What these “Palestine-Firsters,” as I call them, seek to deny is the reality that emerged from Israel’s latest limited campaign against Hamas. Firstly, that Israel can defend itself quite adequately without a single American soldier on the ground, in marked contrast to the rest of the region. Secondly, that the Obama administration’s support for Israel was based on that fundamental tenet of international law that holds that sovereign states have the right of self-defense. Thirdly, that a strong and secure Israel is a critical asset to American interests in the region, as well as the liberal democratic values which both countries represent.

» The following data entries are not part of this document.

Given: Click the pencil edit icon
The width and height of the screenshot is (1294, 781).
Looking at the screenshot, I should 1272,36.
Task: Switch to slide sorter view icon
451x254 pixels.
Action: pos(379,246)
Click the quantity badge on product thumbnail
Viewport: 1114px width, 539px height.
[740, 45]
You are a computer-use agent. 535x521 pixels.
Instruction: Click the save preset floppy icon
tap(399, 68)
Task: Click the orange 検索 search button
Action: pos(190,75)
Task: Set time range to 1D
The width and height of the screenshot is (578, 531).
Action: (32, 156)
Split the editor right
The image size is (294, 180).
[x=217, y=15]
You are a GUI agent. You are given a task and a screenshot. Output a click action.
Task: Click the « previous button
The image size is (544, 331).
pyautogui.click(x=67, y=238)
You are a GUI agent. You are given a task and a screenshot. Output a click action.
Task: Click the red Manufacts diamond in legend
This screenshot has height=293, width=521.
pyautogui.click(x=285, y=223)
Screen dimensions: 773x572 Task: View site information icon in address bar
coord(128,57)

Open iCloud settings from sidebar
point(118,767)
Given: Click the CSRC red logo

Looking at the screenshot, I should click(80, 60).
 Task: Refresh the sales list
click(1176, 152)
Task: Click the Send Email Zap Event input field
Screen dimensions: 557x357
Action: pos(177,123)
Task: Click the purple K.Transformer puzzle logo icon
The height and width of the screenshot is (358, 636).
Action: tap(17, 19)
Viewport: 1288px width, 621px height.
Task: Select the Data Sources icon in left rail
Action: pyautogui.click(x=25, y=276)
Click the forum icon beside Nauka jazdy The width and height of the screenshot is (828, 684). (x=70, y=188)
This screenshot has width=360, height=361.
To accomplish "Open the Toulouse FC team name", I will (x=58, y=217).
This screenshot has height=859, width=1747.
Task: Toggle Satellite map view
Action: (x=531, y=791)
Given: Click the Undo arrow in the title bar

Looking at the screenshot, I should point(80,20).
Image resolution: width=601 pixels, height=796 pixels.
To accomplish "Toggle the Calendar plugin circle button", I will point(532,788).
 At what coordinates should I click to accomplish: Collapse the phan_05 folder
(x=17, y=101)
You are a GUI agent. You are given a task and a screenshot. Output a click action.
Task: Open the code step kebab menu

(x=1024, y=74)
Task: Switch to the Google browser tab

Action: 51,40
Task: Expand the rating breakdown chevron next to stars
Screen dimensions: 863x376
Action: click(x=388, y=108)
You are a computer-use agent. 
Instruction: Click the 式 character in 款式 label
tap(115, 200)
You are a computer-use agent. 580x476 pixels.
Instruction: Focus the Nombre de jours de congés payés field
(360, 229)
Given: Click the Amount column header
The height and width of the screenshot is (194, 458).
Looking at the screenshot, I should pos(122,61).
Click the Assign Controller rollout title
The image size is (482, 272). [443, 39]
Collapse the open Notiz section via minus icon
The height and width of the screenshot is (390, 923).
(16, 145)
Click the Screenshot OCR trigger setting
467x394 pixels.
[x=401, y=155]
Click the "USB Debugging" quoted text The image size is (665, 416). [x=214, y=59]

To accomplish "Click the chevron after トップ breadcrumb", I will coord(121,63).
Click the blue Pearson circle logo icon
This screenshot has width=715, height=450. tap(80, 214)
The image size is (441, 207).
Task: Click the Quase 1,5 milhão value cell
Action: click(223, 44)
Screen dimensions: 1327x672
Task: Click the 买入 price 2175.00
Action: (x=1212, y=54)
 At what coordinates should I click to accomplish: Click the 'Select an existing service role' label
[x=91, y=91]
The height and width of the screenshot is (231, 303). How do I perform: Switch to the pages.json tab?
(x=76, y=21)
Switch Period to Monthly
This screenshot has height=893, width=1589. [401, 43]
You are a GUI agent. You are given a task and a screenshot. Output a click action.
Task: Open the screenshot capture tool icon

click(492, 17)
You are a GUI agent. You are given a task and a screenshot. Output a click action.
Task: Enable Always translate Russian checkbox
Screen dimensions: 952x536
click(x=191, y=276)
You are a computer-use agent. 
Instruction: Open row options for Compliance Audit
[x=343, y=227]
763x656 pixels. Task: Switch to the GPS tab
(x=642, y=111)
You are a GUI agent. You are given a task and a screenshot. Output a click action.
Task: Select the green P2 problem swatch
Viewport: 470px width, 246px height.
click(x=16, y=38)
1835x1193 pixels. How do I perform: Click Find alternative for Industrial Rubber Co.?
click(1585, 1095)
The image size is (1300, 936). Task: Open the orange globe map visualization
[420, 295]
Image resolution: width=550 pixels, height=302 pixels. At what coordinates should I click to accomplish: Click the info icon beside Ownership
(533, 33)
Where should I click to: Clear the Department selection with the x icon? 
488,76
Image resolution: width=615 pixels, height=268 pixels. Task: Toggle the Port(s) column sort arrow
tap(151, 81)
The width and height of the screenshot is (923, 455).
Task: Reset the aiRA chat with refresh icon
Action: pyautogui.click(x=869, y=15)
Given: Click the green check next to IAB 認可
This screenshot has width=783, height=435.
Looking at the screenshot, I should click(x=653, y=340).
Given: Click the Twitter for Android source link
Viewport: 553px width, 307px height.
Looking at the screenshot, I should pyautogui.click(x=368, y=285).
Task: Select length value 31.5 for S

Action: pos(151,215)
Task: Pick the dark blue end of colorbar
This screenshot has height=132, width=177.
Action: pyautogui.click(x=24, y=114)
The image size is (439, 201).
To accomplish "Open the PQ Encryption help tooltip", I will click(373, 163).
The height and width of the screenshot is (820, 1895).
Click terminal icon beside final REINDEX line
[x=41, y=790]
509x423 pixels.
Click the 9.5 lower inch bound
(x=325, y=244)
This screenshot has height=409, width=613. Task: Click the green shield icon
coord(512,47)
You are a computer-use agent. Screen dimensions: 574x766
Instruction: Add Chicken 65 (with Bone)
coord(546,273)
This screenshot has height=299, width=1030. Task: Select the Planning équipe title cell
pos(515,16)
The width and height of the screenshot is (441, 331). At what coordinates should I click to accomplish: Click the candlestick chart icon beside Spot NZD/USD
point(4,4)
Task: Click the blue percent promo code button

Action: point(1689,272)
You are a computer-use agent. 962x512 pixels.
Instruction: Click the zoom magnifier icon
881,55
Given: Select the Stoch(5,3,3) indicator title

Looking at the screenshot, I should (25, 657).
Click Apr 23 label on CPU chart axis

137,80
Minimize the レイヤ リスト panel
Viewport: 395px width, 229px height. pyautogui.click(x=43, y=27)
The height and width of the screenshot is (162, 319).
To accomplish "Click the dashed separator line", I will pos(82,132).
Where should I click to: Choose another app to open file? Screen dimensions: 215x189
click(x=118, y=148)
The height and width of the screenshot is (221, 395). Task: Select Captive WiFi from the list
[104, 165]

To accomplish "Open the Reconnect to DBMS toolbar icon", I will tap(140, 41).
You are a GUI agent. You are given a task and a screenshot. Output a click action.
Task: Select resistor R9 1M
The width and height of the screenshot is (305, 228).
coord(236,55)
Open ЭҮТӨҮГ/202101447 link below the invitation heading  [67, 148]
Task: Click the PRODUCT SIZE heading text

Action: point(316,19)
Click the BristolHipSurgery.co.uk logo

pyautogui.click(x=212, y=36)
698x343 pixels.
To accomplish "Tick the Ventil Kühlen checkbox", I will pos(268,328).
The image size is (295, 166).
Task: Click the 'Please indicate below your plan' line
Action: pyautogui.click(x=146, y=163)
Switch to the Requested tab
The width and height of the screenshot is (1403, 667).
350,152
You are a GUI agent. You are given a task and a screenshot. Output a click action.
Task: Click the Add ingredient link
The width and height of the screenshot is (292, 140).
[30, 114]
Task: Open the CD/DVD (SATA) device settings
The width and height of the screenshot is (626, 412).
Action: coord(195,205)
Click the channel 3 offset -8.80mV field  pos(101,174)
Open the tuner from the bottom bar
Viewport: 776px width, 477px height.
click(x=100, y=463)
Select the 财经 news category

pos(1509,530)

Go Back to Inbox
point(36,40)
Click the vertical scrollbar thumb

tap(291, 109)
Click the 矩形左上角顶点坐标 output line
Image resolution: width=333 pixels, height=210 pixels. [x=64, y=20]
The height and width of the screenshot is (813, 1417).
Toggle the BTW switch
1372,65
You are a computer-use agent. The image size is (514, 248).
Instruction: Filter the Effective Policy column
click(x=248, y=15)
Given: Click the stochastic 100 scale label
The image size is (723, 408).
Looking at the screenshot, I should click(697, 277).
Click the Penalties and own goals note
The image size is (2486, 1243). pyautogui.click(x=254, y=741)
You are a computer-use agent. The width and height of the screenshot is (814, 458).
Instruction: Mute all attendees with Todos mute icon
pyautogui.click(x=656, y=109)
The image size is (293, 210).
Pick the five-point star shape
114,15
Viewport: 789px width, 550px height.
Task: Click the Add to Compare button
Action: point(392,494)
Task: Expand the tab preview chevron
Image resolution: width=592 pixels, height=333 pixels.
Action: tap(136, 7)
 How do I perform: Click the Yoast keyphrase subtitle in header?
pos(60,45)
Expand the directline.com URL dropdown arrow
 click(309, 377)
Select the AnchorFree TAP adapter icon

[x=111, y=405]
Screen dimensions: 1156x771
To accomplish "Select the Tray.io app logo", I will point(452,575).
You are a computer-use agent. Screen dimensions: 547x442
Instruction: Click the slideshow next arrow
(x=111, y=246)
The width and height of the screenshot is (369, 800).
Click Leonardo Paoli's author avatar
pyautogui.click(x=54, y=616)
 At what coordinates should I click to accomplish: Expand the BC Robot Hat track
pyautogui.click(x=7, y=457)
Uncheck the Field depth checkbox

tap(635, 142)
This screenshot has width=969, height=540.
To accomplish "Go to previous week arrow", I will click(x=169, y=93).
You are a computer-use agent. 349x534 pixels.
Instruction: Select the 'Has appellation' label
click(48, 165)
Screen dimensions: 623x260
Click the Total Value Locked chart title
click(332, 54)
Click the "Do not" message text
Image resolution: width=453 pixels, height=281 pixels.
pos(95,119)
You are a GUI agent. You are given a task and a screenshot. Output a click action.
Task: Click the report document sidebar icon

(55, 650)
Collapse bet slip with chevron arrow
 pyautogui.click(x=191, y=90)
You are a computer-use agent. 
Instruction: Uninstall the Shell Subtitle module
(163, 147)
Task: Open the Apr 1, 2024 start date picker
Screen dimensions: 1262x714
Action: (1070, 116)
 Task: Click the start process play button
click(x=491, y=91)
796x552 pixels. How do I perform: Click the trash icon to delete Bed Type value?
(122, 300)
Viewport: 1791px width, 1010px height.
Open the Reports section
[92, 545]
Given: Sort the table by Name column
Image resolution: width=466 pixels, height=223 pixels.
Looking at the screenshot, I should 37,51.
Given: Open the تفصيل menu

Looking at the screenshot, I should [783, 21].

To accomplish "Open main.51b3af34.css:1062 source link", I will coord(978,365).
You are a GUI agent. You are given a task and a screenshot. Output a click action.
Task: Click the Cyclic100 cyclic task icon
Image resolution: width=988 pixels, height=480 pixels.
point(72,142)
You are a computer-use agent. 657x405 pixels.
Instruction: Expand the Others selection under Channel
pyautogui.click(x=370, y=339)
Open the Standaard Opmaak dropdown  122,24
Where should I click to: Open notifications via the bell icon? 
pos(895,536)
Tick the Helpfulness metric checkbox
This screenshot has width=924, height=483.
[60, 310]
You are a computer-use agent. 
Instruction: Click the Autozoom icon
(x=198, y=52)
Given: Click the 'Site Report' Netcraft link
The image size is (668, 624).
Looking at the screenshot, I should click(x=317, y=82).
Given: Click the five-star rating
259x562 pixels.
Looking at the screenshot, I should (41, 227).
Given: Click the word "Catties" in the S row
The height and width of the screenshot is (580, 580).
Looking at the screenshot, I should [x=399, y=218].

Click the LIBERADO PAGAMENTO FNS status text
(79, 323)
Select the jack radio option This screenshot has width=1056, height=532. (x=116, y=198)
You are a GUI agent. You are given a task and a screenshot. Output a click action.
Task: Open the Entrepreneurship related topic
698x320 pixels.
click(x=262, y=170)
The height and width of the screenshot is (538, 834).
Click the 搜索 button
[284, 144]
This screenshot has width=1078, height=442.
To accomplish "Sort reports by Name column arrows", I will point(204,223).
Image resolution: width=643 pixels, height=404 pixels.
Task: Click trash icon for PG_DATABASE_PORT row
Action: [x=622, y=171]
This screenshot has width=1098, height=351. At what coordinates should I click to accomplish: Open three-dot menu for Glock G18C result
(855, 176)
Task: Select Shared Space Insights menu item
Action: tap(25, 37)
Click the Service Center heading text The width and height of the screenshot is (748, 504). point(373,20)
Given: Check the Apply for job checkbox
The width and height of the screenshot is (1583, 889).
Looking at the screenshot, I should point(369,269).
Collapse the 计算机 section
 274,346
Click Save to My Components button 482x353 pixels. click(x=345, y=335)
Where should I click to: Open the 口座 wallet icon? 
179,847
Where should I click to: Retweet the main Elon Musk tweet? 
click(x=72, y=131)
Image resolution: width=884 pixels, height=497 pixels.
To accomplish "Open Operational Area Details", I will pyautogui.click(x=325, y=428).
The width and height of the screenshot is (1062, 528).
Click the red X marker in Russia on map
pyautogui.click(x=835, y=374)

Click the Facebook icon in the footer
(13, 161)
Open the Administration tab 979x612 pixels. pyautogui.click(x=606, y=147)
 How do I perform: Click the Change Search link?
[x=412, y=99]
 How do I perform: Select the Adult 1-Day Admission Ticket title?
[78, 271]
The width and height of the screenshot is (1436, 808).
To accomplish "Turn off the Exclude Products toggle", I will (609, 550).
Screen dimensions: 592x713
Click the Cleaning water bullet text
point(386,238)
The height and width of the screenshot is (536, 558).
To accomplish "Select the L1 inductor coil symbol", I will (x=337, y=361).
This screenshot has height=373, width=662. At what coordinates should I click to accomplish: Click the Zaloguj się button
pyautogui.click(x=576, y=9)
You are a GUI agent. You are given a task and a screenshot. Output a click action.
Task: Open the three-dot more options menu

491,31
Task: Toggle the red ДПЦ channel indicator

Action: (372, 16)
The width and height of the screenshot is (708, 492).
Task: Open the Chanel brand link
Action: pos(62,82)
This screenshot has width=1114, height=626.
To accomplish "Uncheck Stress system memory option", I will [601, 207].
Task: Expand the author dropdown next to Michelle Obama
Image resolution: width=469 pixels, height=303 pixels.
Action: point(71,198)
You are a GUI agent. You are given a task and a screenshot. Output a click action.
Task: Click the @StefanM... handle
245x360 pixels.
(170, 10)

For that reason, there is a crying need to supplant the vogueish, Palestine-centered interpretation of the Middle East with one that recognizes that this particular Middle Eastern conflict is not the most important, nor the most dangerous, in the region. As long as we fail to appraise this reality, we will permit regional leaders, like Turkish Prime Minister Reccep Tayyip Erdogan, and Egypt’s newest pharaoh, President Mohammed Morsi, to divert attention from their own wrongdoings onto the plight of the Palestinians.

An Israel chastised will not end Erdogan’s bloody, and largely unreported, onslaught against the Kurdish minority in his country. It will not stop Islamist terrorists from Egypt to Pakistan placing bombs in churches and mosques alike. It will not lead to the defeat of Al Qaeda operatives from Mali to Yemen.

What it will do, though, is hurt America. And that is reason enough to turn to the Palestine-Firsters and ask them point blank, where do your loyalties really lie?

Ben Cohen is the Shillman Analyst for JNS.org. His writings on Jewish affairs and Middle Eastern politics have been published in Commentary, the New York Post, Ha’aretz, Jewish Ideas Daily and many other publications.